Le Jaleo 3 du guitariste Louis Winsberg témoigna ensuite et encore de l’ouverture du festival à d’autres musiques que le jazz. Comme pour Dhafer Youssef il y a deux ans, le public fut très partagé entre fans de jazz restant sur leur faim et amateurs de world music enchantés du concert, la plupart s’accordant au moins sur une critique d’un niveau de décibels malheureusement très à la mode de nos jours mais inattendu pour un concert de flamenco, fut-il électrifié par notre chère énergie nucléaire. Prestation de haut niveau pour une musique qui n’est pas la nôtre.

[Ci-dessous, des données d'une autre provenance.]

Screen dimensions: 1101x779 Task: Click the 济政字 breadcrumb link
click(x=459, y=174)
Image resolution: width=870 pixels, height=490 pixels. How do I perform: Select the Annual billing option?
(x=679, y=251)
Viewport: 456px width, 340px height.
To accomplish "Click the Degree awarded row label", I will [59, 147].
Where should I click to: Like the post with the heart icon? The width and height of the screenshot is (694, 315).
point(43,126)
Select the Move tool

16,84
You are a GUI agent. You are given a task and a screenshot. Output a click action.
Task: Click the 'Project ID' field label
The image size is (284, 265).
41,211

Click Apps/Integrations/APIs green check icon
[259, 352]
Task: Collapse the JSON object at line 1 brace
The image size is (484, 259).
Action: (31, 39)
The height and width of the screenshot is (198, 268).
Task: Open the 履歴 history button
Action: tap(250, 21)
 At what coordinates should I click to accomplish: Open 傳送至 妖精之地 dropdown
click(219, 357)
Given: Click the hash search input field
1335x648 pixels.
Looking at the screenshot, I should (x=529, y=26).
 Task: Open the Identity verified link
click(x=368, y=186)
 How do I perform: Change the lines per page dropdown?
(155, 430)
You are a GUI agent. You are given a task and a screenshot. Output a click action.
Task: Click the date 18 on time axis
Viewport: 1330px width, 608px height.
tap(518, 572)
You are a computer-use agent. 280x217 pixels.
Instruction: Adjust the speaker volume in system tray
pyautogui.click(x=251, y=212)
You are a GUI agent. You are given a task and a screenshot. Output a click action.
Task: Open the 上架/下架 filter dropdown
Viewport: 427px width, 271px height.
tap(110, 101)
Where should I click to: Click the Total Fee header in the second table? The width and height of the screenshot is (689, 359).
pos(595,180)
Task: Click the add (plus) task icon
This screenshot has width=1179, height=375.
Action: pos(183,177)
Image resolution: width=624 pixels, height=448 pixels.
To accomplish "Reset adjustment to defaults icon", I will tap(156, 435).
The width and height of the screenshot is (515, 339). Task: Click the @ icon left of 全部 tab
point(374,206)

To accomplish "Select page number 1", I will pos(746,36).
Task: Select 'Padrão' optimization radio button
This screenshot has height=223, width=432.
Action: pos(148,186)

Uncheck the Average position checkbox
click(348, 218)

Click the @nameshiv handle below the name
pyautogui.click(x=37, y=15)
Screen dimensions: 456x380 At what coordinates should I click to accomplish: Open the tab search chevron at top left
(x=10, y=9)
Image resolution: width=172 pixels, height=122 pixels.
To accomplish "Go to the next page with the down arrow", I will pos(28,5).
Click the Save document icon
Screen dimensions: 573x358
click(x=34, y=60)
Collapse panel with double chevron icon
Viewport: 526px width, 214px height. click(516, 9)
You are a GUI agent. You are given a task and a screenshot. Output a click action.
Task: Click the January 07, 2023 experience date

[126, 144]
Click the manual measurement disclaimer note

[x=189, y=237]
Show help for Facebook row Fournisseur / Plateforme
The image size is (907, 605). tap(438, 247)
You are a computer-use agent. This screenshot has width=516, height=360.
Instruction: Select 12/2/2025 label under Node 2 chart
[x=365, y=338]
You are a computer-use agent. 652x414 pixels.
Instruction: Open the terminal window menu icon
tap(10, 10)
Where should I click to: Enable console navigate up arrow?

Changement de décor le dimanche où l’AJF s’installa dans le parc de la mairie d’Anglet dès 13 heures pour la journée « Jazz sur l’herbe ». Entrée gratuite, pique-nique souvent apporté par les spectateurs et grand soleil au rendez-vous, la musique n’est ici qu’une partie du plaisir d’un public moins connaisseur et plus varié. L’exercice de programmation n’en est que plus délicat mais Marc Tambourindeguy s’en est sorti une fois de plus avec habileté. Pas question d’abandonner le jazz qui est l’identité du festival mais difficile de mettre à l’affiche une musique intimiste ou des orchestres réclamant une qualité d’écoute optimale. C’est donc un brass band qui ouvre la journée en plein air et qui ponctuera les prestations sur scène. On dira que le Bizz Band est un orchestre à mobilité réduite, la batterie et la guitare électrique empêchant de se mouvoir dans le public mais permettant un répertoire élargi qui n’a rien de revival et qui sème la bonne humeur à tous vents. Le solide quintet du pianiste Serge Moulinier fut ensuite le premier à monter sur scène et sa musique actuelle et tonique était idéale en ce lieu. Belles qualités de soliste du leader, du guitariste (Christophe Maroye) et du saxophoniste (Alain Coyral) soutenu par une excellente rythmique (Christophe Jodet et Didier Ottaviani). La qualité rythmique était aussi au rendez-vous avec le dernier groupe qui allait clôturer le festival. Le trio de la jeune chanteuse Hyleen et sa musique funk allait mettre le feu au parc, Jean-Marie Ecay venant ajouter son délire guitaristique à une musique de fête où le claviériste Julien Boursin et le batteur Nicolas Vicarro ne furent pas les dernier à convoquer le groove à cette fin d’après-midi clôturée sur un morceau de Prince.